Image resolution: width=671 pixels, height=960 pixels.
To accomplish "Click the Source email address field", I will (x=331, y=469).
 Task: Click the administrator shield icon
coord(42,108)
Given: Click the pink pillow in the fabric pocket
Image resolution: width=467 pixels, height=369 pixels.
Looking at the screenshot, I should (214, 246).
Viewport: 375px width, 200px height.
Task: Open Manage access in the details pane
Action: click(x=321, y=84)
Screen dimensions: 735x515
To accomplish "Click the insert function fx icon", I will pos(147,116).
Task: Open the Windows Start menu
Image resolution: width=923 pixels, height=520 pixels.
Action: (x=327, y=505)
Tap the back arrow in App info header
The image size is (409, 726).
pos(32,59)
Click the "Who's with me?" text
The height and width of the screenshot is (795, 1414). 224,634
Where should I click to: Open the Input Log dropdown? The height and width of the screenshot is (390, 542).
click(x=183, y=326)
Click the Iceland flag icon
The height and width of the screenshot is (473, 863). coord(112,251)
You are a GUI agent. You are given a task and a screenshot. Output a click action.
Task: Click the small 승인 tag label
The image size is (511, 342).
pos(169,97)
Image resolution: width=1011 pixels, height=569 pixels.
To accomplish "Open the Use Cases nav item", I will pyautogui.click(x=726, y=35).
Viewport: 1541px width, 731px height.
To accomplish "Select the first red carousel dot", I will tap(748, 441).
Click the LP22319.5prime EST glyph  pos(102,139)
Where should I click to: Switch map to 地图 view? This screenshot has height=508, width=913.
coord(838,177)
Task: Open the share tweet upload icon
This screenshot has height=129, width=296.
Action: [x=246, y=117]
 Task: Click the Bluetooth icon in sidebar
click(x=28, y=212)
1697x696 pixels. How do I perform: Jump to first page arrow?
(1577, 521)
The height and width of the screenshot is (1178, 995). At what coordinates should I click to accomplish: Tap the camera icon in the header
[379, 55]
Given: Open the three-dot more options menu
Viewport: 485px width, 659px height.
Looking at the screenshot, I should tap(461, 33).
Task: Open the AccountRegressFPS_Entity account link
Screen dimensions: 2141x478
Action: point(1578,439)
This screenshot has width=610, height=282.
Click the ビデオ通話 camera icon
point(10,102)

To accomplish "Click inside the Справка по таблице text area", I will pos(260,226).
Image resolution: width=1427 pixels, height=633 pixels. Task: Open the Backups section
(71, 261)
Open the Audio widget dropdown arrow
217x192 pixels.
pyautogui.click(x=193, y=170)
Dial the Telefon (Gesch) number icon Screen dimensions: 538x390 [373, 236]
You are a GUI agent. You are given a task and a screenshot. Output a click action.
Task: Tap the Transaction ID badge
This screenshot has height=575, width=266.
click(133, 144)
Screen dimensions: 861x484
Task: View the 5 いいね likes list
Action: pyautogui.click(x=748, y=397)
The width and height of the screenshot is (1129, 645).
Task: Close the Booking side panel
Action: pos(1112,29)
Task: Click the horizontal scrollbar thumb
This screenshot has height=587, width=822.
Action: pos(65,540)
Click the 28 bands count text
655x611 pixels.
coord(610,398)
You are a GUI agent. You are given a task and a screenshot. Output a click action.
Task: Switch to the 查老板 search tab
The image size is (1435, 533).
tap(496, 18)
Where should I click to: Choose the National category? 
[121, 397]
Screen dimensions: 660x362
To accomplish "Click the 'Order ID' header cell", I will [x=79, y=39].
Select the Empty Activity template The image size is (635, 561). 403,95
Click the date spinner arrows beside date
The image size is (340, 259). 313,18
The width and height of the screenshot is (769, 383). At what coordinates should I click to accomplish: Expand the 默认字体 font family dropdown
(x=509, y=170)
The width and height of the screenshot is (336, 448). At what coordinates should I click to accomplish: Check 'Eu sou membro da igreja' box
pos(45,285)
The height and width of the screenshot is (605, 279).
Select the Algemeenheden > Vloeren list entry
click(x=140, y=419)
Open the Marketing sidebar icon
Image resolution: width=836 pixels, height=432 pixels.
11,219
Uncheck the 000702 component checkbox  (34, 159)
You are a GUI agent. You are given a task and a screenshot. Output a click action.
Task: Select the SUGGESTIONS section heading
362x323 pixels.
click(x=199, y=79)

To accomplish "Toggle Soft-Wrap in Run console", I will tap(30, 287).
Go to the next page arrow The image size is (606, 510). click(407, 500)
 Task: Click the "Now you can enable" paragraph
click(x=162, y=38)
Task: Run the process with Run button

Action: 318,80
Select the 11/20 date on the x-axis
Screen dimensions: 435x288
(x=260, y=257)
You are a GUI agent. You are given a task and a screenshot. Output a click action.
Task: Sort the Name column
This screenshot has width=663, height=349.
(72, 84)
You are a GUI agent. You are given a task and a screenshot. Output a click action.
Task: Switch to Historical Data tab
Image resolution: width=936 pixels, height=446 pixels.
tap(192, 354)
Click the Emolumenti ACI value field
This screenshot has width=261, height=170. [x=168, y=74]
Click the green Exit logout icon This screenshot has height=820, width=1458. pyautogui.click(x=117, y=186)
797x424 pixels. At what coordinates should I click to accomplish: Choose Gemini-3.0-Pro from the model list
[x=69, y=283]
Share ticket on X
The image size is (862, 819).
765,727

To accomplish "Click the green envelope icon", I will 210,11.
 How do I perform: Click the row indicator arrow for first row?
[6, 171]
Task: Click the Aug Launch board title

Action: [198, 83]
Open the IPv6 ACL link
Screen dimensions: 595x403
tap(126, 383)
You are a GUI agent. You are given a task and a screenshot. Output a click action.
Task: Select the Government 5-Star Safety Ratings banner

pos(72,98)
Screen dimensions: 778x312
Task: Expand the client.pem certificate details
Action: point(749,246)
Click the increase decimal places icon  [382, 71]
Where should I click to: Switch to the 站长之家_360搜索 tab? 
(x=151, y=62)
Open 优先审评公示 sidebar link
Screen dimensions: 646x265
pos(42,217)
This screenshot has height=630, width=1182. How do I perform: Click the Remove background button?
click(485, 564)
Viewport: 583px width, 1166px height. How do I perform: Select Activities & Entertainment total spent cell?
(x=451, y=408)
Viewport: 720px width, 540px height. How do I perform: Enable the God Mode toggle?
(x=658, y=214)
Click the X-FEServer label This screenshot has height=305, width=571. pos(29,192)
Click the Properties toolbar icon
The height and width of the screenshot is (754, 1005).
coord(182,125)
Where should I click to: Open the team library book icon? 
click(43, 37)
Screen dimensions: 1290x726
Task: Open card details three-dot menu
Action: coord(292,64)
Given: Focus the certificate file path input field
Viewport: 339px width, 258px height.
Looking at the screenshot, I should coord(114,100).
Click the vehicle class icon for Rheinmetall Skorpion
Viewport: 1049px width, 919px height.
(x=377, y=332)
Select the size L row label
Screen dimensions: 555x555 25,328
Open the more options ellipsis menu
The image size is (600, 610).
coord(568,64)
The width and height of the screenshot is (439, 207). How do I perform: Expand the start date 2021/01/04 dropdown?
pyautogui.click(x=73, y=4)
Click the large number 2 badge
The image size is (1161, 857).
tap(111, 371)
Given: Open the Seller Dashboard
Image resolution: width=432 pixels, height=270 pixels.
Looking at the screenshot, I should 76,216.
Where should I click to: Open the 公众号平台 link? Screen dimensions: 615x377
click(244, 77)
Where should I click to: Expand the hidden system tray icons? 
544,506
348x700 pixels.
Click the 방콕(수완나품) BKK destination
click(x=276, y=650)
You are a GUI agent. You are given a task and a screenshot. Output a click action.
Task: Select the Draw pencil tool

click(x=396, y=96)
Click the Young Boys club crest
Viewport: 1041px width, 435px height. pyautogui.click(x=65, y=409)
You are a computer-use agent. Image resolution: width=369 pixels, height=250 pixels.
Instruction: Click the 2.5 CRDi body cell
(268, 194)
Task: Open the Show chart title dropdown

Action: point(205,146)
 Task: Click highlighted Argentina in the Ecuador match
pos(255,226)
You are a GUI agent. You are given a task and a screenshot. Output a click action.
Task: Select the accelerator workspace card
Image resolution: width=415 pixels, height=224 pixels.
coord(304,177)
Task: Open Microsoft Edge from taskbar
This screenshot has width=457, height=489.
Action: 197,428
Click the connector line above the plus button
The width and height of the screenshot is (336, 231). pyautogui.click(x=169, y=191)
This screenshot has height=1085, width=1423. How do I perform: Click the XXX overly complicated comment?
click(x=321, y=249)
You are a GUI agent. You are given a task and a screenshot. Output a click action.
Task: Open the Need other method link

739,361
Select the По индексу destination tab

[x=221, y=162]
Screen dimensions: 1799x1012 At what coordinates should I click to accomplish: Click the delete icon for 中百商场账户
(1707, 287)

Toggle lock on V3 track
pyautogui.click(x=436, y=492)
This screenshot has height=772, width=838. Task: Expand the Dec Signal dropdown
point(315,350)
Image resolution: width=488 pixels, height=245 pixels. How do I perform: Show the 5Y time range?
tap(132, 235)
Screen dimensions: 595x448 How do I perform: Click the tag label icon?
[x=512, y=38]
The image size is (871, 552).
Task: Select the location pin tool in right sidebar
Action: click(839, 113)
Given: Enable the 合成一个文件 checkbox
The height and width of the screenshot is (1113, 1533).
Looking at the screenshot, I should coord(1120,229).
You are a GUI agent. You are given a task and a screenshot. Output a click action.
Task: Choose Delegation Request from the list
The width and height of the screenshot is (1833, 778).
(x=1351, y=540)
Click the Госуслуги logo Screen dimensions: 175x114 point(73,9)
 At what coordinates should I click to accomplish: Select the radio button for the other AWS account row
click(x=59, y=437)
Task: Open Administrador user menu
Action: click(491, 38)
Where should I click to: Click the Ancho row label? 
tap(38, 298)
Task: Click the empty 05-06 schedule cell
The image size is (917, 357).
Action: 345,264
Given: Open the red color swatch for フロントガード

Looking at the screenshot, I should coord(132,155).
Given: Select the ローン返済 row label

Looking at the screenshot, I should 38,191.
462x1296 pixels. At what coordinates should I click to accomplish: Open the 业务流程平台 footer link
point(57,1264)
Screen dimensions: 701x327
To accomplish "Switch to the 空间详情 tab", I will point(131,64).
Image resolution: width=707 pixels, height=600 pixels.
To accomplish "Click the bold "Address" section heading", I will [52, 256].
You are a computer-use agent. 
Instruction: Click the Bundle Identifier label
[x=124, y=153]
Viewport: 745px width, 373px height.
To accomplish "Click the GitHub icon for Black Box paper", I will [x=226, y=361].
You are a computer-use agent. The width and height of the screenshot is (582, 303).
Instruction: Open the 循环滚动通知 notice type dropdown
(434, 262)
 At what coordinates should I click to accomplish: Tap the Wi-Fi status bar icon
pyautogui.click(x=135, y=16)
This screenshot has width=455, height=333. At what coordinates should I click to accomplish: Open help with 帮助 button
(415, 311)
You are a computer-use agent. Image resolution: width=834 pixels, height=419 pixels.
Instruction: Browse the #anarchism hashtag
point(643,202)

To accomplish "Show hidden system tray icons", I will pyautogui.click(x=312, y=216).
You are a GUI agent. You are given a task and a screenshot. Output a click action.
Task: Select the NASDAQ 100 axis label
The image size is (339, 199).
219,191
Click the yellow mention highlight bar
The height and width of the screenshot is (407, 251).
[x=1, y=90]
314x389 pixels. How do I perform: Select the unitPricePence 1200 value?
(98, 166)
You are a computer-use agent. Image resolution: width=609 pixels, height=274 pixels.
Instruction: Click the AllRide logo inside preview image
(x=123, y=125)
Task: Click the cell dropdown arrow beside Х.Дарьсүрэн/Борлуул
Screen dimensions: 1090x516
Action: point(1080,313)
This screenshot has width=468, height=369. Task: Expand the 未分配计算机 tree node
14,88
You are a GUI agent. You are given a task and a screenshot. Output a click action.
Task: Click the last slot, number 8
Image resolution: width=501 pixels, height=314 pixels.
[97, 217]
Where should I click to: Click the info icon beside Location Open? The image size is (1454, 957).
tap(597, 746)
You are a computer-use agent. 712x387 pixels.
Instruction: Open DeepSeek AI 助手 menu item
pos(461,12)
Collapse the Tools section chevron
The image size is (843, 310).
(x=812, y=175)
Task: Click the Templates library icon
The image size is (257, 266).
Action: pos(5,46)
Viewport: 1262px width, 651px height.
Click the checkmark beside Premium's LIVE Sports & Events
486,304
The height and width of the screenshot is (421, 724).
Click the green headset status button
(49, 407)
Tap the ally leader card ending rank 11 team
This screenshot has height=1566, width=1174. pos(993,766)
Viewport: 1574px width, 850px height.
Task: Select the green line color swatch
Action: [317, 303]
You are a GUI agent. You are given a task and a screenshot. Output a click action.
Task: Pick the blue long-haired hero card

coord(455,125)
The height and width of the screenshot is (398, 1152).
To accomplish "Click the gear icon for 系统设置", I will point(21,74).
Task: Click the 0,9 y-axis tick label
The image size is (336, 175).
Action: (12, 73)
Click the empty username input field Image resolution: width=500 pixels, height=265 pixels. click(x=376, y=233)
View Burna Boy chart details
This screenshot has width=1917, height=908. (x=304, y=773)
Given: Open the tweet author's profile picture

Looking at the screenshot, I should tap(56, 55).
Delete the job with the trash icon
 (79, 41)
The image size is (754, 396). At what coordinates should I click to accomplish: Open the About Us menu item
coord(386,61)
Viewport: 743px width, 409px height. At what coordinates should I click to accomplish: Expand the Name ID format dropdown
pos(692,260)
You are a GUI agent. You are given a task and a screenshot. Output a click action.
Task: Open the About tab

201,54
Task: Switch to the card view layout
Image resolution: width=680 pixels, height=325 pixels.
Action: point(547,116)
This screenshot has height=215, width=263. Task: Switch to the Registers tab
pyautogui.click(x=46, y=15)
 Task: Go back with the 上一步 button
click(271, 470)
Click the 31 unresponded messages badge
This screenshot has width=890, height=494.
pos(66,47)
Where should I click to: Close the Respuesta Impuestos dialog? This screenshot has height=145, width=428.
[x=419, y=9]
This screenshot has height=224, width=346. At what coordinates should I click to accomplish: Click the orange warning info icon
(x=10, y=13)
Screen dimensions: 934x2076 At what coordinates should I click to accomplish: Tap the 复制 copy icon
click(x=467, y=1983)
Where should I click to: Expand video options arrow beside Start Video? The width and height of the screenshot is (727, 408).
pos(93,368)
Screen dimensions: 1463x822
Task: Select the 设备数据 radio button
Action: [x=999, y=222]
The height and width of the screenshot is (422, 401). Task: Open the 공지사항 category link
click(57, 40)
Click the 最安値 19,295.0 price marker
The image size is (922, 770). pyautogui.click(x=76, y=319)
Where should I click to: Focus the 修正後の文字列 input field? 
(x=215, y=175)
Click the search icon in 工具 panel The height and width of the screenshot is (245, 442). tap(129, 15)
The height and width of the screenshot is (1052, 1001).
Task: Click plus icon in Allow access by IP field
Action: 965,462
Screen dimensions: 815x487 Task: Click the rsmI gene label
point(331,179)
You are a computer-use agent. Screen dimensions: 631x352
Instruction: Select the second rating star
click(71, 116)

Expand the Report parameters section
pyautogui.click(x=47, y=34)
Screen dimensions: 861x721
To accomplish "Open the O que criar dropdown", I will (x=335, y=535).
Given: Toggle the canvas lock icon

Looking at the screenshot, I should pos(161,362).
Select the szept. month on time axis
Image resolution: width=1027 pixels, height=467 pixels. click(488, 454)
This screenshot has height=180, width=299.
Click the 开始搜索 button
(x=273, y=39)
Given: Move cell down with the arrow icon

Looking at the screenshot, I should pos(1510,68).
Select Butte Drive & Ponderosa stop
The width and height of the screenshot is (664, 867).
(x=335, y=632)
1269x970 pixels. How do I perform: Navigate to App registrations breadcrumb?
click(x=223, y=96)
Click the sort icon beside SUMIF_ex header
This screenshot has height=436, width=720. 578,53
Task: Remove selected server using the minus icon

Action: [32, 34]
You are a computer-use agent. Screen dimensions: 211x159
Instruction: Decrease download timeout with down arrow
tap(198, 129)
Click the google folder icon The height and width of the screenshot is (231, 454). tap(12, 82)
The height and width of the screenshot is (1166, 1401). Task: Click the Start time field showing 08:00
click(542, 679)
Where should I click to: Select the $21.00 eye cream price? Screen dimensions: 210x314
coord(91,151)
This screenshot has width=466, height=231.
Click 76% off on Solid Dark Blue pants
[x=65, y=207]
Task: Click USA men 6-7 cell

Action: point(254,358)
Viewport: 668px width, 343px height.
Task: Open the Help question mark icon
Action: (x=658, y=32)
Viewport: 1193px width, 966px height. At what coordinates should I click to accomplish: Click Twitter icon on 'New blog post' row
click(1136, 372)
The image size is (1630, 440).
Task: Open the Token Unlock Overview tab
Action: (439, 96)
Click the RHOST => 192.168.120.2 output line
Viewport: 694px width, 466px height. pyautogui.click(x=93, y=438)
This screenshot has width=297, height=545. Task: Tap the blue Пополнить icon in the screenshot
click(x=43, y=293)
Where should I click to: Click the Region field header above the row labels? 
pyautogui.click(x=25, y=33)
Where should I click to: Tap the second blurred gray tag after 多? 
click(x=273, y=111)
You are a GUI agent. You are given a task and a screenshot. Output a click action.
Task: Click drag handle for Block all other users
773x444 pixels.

┄┄┄┄┄┄

*YOUR ASSIGNMENT*. Each line in the entries above, starting at the line with "Image resolution: width=1427" and ending at the line with "Task: Click the horizontal scrollbar thumb", is to be printed exactly, and only those lines.

*SOLUTION TO THIS PROBLEM*.
Image resolution: width=1427 pixels, height=633 pixels. Task: Open the Backups section
(71, 261)
Open the Audio widget dropdown arrow
217x192 pixels.
pyautogui.click(x=193, y=170)
Dial the Telefon (Gesch) number icon Screen dimensions: 538x390 [373, 236]
You are a GUI agent. You are given a task and a screenshot. Output a click action.
Task: Tap the Transaction ID badge
This screenshot has height=575, width=266.
click(133, 144)
Screen dimensions: 861x484
Task: View the 5 いいね likes list
Action: pyautogui.click(x=748, y=397)
The width and height of the screenshot is (1129, 645).
Task: Close the Booking side panel
Action: pos(1112,29)
Task: Click the horizontal scrollbar thumb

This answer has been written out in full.